▶ _Passage_:
-------------------------

Now it was morning and I was trying to make my way to a good hunting spot in the unfamiliar new basin, alone and in the dark. It was proving difficult. Finally I settled on a large rock favoring a north-facing crag with sparse pines and shale scales to my left, and, to my right, a more gentle slope that led down to a high mountain meadow. The morning was uneventful until, suddenly— I caught the unmistakable sound of pounding hoof beats carried to me on the rising valley thermals. Like a scene out of The Man From Snowy River, four horses, led by a black mustang, charged up the switchbacks from the valley below and closed the distance to my spot. I had my camera out and snapping as they swept past, majestic, free and—no, not wild. As I discovered later, one of the horses had chewed through its lead rope and incited the defection with a certain amount of mischievous gusto. I watched as he led his groupies all the way to the saddle above, where they stopped, finally, to look back in a dramatic pose as the sun rose behind them and illuminated their manes with fire. Trudging up after them, I enjoyed the first conversation I’d had out loud in a day (with something other than myself), and they joined me at my campsite until their owner appeared, several hours later, exhausted and extremely grouchy. I was sad to see them go.

One final note about the rest of day 3, which eventually led me down 3,000ft. into neighboring Bear Basin, a valley to the northwest and over the ridgeline from Granite: To the makers of Hi-Tec shoes… please stop engineering your hiking boot treads to look exactly like large deer tracks at first glance. It's depressing... and a little bit cruel. 

HIKING, WITH A GUN (Part 2) ~ 9/24/11

There's no realm in which I more fully understand the frustration of works against the unfairness of grace than in the realm of blacktail hunting. This is because in blacktail hunting, as with the Christian faith, ‘victory’ is not based on output of effort. There simply is no promise of getting what you want, based on the best you can do.

Certainly, effort helps. There’s a great degree of truth in the ancient Seneca quote that “luck is what happens when preparation meets opportunity.” Every year, about 4 months before bow season starts, I begin running, lifting weights and watching my diet with extra care. I do inventory on my hunting gear and repair what needs repairing and when possible, purchase what needs purchasing. I set up a target range and try to familiarize myself with my hunting equipment by practicing everyday. I pour over topographical maps and satellite imagery for potential hunting spots. Constantly, I’m guessing at ranges and distances, forcing myself into ‘heat of the moment’ hunting scenarios, where quick thinking gets the job done. Yes, there’s a great degree of truth in saying that “luck is what happens when preparation meets opportunity.” I know each year as the season approaches that when opportunity comes, I’m as ready for it as I can be. The thing with hunting is… we don’t control opportunity.

I woke to a waning moon bright on my face and rose as a falling star fell. My alarm was shrieking obscenities at a peaceful world as I struggled with clumsy fingers to undo the zipper of my sleeping bag. ‘Shut up, shut up, shut up!’ I muttered frantically. I always wake up panicked when I’m hunting, convinced the ‘monster buck’ will be scared away by my freakishly loud digital travel clock. Who knows… maybe he was.

-------------------------

▶ _Given instruction a_:
In the hunting passage, copy everything from "One final note" down to "little bit cruel.", swapping "Bear Basin" for "Elk Basin".

Data entries:
-------------------------

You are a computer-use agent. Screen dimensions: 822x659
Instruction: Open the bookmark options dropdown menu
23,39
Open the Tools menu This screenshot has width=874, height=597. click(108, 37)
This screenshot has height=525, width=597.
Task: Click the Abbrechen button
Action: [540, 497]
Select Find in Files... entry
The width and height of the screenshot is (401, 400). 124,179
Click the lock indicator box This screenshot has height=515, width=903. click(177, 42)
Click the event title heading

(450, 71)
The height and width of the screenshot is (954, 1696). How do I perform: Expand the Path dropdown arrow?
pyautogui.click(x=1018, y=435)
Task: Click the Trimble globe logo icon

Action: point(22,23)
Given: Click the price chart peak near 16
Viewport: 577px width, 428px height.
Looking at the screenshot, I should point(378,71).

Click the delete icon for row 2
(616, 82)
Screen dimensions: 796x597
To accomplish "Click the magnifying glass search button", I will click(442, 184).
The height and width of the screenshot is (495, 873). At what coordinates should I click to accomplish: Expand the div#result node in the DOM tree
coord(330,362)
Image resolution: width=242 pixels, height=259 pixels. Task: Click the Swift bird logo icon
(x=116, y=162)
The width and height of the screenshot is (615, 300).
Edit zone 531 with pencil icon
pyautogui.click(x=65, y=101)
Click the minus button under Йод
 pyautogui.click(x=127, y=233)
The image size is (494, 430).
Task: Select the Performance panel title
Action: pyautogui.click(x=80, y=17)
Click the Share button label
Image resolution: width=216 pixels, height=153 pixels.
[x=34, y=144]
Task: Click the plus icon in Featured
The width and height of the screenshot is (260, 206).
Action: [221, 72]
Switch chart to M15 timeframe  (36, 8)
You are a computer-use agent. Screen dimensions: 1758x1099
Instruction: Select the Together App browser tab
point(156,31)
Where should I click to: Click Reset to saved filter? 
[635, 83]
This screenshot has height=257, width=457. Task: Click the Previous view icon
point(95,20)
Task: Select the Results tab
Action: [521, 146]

-------------------------

▶ _Given instruction b_:
Repeat the entries from the line that contains "Task: Click the Trimble globe logo icon" down to the end of the entries, including both ends.

▶ _Worked answer a_:
One final note about the rest of day 3, which eventually led me down 3,000ft. into neighboring Elk Basin, a valley to the northwest and over the ridgeline from Granite: To the makers of Hi-Tec shoes… please stop engineering your hiking boot treads to look exactly like large deer tracks at first glance. It's depressing... and a little bit cruel.

▶ _Worked answer b_:
Task: Click the Trimble globe logo icon

Action: point(22,23)
Given: Click the price chart peak near 16
Viewport: 577px width, 428px height.
Looking at the screenshot, I should point(378,71).

Click the delete icon for row 2
(616, 82)
Screen dimensions: 796x597
To accomplish "Click the magnifying glass search button", I will click(442, 184).
The height and width of the screenshot is (495, 873). At what coordinates should I click to accomplish: Expand the div#result node in the DOM tree
coord(330,362)
Image resolution: width=242 pixels, height=259 pixels. Task: Click the Swift bird logo icon
(x=116, y=162)
The width and height of the screenshot is (615, 300).
Edit zone 531 with pencil icon
pyautogui.click(x=65, y=101)
Click the minus button under Йод
 pyautogui.click(x=127, y=233)
The image size is (494, 430).
Task: Select the Performance panel title
Action: pyautogui.click(x=80, y=17)
Click the Share button label
Image resolution: width=216 pixels, height=153 pixels.
[x=34, y=144]
Task: Click the plus icon in Featured
The width and height of the screenshot is (260, 206).
Action: [221, 72]
Switch chart to M15 timeframe  (36, 8)
You are a computer-use agent. Screen dimensions: 1758x1099
Instruction: Select the Together App browser tab
point(156,31)
Where should I click to: Click Reset to saved filter? 
[635, 83]
This screenshot has height=257, width=457. Task: Click the Previous view icon
point(95,20)
Task: Select the Results tab
Action: [521, 146]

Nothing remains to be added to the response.